Check your understanding>
1. Answer these questions about the forum post on AI regulation:
(a) What are the two choices the writer believes society faces?
(b) How many steps did the writer describe in the post being responded to, and have they happened yet?
(c) Does the last paragraph say Chinese companies are more or less likely to be regulated by the government?
2. Can you write what comes next in the forum post on AI regulation, picking up after its final sentence?

I’m pretty sure that there’s only two choices: We do figure out a way of controlling AI misuse, or society outright collapses in a flood of AI-driven fraud, lies and bugs until it regresses to the point AI is no longer possible. I’m betting on the former, outside of the suicidally laissez faire America at least.

I’m not on track to solve our societal AI problems in a Pit thread. The first three steps I described in the post you’re responding to haven’t happened yet, and they are prerequisites for any solution.

That said, I’m far from convinced that generalized AI infiltration into all industries will lead to a more efficient society, and if regulating AI means that happens less here than in China, well, don’t threaten me with a good time.

It’s more like “And when regulated Chinese companies start to wipe the floors, we . . .”

Chinese companies are more likely to be regulated by the government, not less. China deciding to not passively let AI destroy their country is a reason why they will continue pulling out ahead of the US in power and influence.

Stored items

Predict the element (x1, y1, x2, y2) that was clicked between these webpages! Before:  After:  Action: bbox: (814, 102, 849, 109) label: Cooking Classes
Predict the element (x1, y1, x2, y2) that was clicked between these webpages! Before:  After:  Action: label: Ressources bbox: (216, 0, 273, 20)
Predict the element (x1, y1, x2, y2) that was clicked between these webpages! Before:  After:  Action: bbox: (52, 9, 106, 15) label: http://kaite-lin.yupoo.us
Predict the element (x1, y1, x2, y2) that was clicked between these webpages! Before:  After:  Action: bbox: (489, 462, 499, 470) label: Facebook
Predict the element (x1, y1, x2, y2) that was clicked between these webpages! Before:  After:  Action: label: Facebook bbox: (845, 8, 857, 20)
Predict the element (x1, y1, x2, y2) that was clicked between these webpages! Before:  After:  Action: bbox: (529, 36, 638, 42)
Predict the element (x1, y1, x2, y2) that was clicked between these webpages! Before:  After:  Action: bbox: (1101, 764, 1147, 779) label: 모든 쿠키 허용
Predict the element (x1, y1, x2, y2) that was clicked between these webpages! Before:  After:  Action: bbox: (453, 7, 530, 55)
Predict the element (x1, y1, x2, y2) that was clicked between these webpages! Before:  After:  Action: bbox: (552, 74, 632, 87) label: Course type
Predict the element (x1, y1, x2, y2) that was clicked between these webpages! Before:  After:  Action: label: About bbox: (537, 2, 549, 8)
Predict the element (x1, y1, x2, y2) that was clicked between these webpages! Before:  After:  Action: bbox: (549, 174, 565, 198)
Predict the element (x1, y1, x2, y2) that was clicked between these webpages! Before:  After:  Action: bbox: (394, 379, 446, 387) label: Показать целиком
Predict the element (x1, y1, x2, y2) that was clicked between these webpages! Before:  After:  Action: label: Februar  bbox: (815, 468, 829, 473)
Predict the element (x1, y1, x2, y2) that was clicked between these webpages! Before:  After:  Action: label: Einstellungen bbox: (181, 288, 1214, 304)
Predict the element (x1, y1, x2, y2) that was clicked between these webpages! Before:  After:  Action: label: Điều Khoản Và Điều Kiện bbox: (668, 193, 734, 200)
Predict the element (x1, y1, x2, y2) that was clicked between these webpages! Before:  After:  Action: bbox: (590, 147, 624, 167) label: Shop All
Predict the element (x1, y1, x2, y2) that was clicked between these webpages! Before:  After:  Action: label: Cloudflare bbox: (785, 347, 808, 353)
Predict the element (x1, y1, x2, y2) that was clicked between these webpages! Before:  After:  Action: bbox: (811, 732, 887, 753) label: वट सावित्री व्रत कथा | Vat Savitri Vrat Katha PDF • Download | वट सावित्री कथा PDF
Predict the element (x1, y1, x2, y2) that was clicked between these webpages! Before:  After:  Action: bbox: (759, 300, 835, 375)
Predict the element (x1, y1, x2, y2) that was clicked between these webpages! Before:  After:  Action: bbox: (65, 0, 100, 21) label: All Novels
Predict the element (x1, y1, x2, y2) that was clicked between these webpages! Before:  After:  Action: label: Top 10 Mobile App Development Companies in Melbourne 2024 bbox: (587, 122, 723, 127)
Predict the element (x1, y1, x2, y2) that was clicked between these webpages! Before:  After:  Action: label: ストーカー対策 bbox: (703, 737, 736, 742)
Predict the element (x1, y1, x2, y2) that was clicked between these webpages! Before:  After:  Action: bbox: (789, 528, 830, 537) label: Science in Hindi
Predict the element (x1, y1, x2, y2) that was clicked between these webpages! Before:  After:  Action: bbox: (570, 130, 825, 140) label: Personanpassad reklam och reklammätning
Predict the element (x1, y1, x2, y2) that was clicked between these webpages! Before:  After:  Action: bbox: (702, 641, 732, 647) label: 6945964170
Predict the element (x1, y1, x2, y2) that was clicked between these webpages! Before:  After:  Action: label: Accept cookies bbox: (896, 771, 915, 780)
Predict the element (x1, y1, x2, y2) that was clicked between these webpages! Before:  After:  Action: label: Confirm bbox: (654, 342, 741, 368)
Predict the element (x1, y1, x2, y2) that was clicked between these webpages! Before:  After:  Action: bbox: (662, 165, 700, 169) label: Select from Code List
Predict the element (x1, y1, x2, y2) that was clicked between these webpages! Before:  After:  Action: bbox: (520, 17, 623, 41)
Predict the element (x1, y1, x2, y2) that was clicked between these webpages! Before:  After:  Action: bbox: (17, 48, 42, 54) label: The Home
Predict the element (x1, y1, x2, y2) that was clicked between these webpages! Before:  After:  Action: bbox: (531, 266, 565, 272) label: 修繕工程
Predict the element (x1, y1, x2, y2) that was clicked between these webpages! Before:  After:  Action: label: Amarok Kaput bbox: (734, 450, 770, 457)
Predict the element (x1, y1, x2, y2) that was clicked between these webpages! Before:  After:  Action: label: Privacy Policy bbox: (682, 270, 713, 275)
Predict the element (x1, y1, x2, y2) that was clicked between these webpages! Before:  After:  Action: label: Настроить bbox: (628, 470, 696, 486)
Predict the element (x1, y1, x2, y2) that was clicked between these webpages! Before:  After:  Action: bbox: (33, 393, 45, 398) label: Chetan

Responses per task>
1.
(a) Either we figure out a way of controlling AI misuse, or society collapses in a flood of AI-driven fraud, lies and bugs until it regresses to the point where AI is no longer possible.
(b) Three steps, and they haven't happened yet.
(c) More likely.

2.
Wait – so your contention is that by refusing to develop and deploy the latest technology, China will pull ahead of the US?

Fortunately for China, the reality is the exact opposite. China wants to become the global leader in artificial intelligence (AI) by 2030.

Great synopsis, thanks for breaking it down @Maserschmidt. And for posting it @HMS_Irruncible

The latest scam, not the latest technology. The “future of AI” is going to be ripping it all out and replacing it with actual functioning technology. Instead of something that works like a reverse Midas touch, turning everything it contacts to garbage.

And China will be at the forefront of that, even assuming that it isn’t just pushing AI rhetorically just to help the US sabotage itself.

Meh. AI does have plenty of use cases where it actually makes things better–e.g., locating patterns in data that humans are bad at locating. It’s just that its billionaire boosters and their fanboys make it hard to see the gold amid all the dross.

A place like competitive grantwriting–a zero-sum game with winners and losers–is not such a place. The introduction of AI into the process won’t benefit the grant writers, the grant-givers, or the beneficiaries of the grants; it’ll only enrich the AI writers once they monetize their products.

Unfortunately, we’re already there, in a much bigger space where employers and job applicants are both competing for AI supremacy, with nary a human to be found to do initial applicant screening.

ETA: This is not a world that I favour. It’s the world that we have.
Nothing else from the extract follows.